Business Today

Fiscal deficit target: To relax or not to relax

While presenting  the Budget 2015-16 , the finance minister underscored  the government's commitment to achieve the medium term target of 3 per cent of GDP.

twitter-logoAnand Adhikari | January 30, 2017 | Updated 13:10 IST
FM Arun Jaitley
FM Arun Jaitley

Anand Adhikari
Will Finance Minister Arun Jaitley relax the fiscal deficit target of 3.0 per cent of GDP to provide room for more expenditure in 2017-18 or stick to his guns to follow the path of fiscal consolidation?

The debate or the speculations are once again raging in the market.  


There was a similar debate in the last budget, but Jaitley refused to budge. While presenting  the Budget 2015-16 , the finance minister underscored  the government's commitment to achieve the medium term target of 3 per cent of GDP. Jaitley announced the targets for three years as 3.9 per cent for 2015-16, 3.5 per cent for 2016-17  and 3 per cent for 2017-18.

A year ago, the finance minister remarked that different schools of  thought  have argued either in favour of fiscal consolidation  and stability or for a less aggressive consolidation and for boosting growth. "I have weighted the policy options  and decided that prudence lies in adhering to the fiscal targets," Jaitley said in his budget speech.  

If he deviates now , the finance minister has to give a strong justification for it. There are some who says he would be accommodating because of the likely adverse impact of demonetisation in the growth. The finance minister also shoulders a responsibility of preparing  the groundwork for next general election  in 2019? The assembly elections in close to half a dozen states including UP and Punjub are days after the budget presentation.

In a budget, the fiscal deficit is actually the excess of expenditure over government's earnings and the gap is filled by borrowings from the market especially banks and insurance companies. Globally, very few countries  have budget surpluses. Developed countries like Germany and Switzerland are the fortunate few who are managing their house well.

Over the last one and a half decades, India has been making serious efforts to reduce its fiscal deficit level. The 14th Finance Commission had set a stiff fiscal deficit reduction to 3 per cent of GDP under the Fiscal Responsibility and Budget Management Act (FRBM) by 2016-17.

This target was extended by a year to 2017-18 by BJP led NDA government. In a way, the choices for Jaitley are limited but to adhere to 3 per cent commitment in Budget 2017-18. There are some who say Jaitley will take shelter in the recommendations of new FRBM panel, which has reportedly advised pressing the 'pause' button (on fiscal deficit target) to meet the infrastructure and other needs of the economy. Even some of the research houses have predicated a fiscal deficit target of 3.3 -3.5 per cent.

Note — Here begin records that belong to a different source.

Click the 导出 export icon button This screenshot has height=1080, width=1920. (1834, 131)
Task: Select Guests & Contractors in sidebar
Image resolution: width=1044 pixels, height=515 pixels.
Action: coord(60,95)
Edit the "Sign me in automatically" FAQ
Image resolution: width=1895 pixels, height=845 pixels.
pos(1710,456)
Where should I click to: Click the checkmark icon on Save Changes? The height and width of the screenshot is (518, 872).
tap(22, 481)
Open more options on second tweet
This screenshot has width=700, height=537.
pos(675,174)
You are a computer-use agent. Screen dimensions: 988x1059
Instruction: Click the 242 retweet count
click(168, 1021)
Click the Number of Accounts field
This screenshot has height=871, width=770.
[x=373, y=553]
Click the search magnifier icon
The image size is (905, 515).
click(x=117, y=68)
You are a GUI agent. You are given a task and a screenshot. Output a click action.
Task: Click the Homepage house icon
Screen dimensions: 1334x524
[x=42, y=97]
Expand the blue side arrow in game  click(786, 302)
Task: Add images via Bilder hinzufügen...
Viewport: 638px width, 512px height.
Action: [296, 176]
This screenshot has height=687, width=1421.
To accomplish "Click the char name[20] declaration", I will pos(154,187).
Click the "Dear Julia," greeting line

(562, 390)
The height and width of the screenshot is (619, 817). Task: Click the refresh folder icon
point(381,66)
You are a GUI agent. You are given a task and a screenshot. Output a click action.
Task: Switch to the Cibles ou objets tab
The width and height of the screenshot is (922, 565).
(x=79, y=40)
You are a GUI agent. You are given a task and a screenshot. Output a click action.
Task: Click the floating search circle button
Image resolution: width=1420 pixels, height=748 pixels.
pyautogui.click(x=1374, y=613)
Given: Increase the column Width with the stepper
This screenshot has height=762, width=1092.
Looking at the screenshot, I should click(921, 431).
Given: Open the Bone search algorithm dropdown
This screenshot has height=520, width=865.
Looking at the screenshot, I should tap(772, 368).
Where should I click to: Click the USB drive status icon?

The message from the Reserve Bank of India (RBI) Governor Urjit Patel and the global rating agencies is very clear; follow the path of fiscal consolidation and push expenditure towards infrastructure and other productive purposes. A sustained and higher fiscal deficit is not good for the economy as it results in government's debt and also interest burden. Currently, 10 per cent of the budget expenditure is allocated for interest payments.  


Currently, the general debt (which includes states also) is at a very high level of 66.7 per cent of GDP in 2015-16. This share was 80 per cent in early 2000 period. But there is no reason to cheer as  the 66.7 per cent level is amongst the highest in the Group -20 countries. G-20  includes US , UK and BRIC countries. The size of the overall debt is Rs 83.69 lakh crore as against the budget size of around Rs 20 lakh crore.

While debt is not a taboo for a  emerging economy like India, but there has to be a disciplined approach to achieve fiscal consolidation. Over the years, the sustained increase in GDP has helped taking care of the higher interest payments. With the clouds of uncertainty looming large as US, China still to recover from the economic shocks and domestic economy also witnessing some pressure, the higher interest burden would eat away resources meant for productive uses. Secondly, India has been financing its deficit through domestic  borrowing ( over 95 per cent ), which leaves very little resources for the private sector.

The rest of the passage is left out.